2. Change the Cost Anomaly Detection notification destination to the created SNS topic.
3. Set the notification frequency to IMMEDIATE.

Summary: For Understanding Unexpected Cost Increases and Taking Initial Action

AWS Cost Anomaly Detection is very effective in quickly identifying unexpected cost increases, and this update significantly enhances its value.

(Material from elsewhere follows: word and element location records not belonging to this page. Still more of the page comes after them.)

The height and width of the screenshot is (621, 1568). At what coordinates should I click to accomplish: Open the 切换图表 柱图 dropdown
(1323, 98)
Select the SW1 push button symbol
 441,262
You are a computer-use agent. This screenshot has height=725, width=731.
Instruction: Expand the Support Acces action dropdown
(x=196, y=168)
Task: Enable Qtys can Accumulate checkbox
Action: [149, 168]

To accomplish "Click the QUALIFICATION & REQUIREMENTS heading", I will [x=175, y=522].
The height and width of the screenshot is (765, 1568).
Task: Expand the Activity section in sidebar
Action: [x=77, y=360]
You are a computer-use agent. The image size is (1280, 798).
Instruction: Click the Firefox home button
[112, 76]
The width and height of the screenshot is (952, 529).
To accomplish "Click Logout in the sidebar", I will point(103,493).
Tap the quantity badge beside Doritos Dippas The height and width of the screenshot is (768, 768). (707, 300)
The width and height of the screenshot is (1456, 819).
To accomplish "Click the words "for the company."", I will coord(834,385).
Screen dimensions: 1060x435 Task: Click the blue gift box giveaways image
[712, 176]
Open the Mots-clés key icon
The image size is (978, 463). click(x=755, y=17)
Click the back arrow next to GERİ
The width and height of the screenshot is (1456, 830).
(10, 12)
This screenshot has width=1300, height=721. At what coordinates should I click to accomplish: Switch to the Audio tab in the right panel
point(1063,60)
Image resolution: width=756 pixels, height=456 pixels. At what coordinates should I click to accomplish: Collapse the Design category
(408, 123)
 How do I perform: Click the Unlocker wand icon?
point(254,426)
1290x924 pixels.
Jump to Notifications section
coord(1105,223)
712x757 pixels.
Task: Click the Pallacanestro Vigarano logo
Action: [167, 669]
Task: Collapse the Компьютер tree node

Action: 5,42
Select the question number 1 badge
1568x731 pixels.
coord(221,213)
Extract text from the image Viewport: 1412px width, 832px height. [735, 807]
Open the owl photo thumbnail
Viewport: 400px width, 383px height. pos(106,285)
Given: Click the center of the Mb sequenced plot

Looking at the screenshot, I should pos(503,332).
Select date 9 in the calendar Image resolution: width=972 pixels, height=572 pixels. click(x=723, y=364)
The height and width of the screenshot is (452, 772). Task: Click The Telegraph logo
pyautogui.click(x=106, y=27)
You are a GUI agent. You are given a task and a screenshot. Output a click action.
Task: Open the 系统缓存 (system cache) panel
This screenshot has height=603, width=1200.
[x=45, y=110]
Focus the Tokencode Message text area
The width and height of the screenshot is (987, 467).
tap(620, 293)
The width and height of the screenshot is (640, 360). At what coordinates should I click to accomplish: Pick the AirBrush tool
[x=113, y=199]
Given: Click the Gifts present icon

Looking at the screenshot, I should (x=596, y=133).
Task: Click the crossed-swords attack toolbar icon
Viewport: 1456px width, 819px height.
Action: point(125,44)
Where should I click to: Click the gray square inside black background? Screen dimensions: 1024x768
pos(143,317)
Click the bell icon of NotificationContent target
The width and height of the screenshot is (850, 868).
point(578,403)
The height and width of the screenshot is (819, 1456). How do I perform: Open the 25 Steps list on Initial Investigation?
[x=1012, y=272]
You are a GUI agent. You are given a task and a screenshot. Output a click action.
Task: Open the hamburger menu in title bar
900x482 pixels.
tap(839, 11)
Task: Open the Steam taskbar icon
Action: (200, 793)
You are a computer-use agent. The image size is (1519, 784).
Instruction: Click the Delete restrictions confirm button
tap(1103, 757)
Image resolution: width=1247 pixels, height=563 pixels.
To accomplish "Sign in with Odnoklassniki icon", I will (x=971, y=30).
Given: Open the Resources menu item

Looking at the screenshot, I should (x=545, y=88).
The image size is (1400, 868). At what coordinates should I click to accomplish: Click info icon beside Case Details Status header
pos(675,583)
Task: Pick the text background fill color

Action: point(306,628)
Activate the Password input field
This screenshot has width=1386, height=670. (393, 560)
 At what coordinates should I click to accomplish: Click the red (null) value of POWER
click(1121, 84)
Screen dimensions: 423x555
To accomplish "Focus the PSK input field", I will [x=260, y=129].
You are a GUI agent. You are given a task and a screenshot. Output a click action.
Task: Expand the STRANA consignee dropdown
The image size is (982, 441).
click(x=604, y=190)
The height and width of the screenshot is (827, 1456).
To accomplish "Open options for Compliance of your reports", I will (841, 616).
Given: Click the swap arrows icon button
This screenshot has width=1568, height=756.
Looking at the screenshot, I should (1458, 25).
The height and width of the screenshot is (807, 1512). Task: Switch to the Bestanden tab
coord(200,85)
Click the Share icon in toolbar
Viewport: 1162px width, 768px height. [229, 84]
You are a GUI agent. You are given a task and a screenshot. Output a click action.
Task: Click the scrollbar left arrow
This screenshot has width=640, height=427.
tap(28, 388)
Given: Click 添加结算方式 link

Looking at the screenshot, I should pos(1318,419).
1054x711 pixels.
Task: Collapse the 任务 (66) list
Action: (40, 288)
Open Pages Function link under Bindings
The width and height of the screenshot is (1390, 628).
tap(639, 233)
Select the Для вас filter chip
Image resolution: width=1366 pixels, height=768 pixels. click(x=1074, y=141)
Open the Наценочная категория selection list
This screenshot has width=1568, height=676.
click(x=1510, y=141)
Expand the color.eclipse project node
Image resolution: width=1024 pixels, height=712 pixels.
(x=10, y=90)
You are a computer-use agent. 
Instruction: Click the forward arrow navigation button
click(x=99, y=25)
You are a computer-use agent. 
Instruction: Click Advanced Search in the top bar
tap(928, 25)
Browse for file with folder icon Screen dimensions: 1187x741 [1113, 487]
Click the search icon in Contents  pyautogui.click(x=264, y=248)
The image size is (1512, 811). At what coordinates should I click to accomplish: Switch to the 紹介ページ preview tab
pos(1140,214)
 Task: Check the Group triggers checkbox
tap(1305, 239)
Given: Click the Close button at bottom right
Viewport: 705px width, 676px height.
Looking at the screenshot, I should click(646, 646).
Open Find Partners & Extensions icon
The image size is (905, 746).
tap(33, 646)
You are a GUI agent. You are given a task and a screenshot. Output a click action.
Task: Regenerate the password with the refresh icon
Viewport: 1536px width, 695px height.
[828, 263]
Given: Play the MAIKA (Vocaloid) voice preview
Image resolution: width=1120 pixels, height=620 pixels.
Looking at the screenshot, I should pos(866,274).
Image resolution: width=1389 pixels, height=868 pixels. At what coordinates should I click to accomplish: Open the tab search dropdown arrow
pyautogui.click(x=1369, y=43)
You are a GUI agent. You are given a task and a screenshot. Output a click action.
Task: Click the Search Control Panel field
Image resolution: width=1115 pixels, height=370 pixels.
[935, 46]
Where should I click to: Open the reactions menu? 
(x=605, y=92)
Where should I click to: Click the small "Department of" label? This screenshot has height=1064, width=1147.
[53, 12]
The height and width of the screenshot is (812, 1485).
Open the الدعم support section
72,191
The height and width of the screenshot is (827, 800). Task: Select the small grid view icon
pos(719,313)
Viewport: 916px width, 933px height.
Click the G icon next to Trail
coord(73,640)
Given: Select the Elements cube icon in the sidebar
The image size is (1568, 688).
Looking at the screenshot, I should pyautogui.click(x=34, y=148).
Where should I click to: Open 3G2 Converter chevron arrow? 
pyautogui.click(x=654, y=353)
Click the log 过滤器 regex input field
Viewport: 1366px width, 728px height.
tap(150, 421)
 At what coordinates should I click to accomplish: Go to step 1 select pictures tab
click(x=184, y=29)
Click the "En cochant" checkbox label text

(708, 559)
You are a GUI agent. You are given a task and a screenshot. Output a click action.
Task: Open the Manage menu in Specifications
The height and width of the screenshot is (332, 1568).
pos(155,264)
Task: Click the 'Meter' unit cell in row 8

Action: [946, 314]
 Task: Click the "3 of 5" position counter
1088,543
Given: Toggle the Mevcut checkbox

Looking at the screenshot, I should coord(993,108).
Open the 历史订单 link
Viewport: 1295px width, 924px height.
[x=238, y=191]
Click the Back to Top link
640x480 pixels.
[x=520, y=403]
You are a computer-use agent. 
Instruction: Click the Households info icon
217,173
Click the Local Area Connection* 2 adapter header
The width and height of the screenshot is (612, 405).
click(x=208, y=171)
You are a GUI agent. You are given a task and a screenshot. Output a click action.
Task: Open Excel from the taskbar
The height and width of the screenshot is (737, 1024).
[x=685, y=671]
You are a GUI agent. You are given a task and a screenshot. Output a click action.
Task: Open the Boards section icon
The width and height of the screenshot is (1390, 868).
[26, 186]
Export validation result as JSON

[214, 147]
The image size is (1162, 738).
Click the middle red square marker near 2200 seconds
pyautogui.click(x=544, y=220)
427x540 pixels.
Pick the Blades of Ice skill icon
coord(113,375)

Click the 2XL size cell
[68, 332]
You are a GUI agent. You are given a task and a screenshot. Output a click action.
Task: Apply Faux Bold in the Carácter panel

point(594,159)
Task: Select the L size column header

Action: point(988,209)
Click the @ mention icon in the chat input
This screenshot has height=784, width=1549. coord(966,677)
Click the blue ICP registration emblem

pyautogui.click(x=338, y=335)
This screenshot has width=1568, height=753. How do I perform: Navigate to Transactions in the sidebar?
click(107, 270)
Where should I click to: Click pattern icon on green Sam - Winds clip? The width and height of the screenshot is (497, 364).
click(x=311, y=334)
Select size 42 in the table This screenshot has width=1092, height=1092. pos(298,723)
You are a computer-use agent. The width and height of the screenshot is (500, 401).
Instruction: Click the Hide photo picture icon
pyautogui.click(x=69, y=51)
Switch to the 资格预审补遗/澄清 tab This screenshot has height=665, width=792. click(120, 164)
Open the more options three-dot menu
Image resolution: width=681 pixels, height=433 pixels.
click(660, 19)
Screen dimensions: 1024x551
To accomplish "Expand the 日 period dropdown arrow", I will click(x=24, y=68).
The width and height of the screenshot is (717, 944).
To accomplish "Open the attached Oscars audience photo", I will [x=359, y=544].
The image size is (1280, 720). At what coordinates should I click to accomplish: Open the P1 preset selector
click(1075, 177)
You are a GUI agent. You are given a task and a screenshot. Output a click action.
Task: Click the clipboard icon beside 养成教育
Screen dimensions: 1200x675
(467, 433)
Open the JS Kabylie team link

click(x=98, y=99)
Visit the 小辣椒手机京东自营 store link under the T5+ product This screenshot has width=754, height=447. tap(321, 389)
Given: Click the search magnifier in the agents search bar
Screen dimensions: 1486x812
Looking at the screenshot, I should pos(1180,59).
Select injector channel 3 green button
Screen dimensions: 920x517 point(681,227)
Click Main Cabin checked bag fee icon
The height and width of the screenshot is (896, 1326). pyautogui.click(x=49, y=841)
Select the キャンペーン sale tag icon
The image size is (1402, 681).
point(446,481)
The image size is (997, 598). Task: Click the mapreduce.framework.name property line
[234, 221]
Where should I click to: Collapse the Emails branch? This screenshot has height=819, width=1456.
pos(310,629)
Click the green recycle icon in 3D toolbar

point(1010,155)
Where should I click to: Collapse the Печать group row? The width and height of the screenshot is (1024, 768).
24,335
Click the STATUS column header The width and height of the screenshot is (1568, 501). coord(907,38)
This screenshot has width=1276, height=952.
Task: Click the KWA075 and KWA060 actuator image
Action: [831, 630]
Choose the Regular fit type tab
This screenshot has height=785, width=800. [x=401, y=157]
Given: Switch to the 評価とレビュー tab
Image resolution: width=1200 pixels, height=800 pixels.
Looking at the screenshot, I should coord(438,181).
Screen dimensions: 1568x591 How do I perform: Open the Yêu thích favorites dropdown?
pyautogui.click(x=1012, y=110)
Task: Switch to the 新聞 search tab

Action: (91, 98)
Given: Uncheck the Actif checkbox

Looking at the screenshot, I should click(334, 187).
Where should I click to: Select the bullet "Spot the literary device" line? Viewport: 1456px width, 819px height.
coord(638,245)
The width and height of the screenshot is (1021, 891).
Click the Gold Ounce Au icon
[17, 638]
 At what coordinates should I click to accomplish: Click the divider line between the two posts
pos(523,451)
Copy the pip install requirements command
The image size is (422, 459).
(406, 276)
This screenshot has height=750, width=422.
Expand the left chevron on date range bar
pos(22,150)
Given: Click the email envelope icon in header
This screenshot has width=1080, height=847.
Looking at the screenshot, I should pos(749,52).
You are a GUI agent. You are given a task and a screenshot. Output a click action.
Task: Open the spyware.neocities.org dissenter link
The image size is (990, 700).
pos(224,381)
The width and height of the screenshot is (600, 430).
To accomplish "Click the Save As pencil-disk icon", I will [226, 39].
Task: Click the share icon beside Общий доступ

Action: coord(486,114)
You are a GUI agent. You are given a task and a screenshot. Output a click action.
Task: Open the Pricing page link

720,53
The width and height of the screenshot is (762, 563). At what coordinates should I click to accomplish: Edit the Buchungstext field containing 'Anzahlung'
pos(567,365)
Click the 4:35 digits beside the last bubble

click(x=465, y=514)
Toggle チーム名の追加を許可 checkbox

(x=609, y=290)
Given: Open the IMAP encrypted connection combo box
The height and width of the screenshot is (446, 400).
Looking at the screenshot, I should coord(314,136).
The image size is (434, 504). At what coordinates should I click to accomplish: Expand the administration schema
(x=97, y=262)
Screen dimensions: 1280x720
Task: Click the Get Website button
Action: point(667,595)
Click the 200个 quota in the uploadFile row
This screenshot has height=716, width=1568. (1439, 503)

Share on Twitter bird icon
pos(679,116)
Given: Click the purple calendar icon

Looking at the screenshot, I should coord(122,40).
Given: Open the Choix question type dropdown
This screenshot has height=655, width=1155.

Facts Confirmed by Verification

• Acceleration Achieved: Although the API log's T00:00:00Z remains unchanged, analysis of notification logs proves that rapid detection with rolling windows is functioning.
• Biggest Challenge: With direct delivery to email addresses (DAILY setting), notification is delayed even if detection is accelerated.

Immediate Steps to Take for Rapid Initial Response

If you need a quick initial response to cost anomalies, such as "taking measures like service suspension or resource reduction on the same day they are detected," I strongly recommend the following checks and reviews:

1. Check your current settings:

   aws ce get-anomaly-subscriptions
   

2. If settings are inappropriate:

   If the Frequency is set to DAILY or WEEKLY, notifications will be delayed until the next day or later, even if detection is accelerated. I recommend changing to IMMEDIATE and reviewing your notification method.

   In particular, if you have an email address as your notification destination, attempting to change to IMMEDIATE will result in a ValidationException. Therefore, please consider migrating to a configuration using an SNS topic.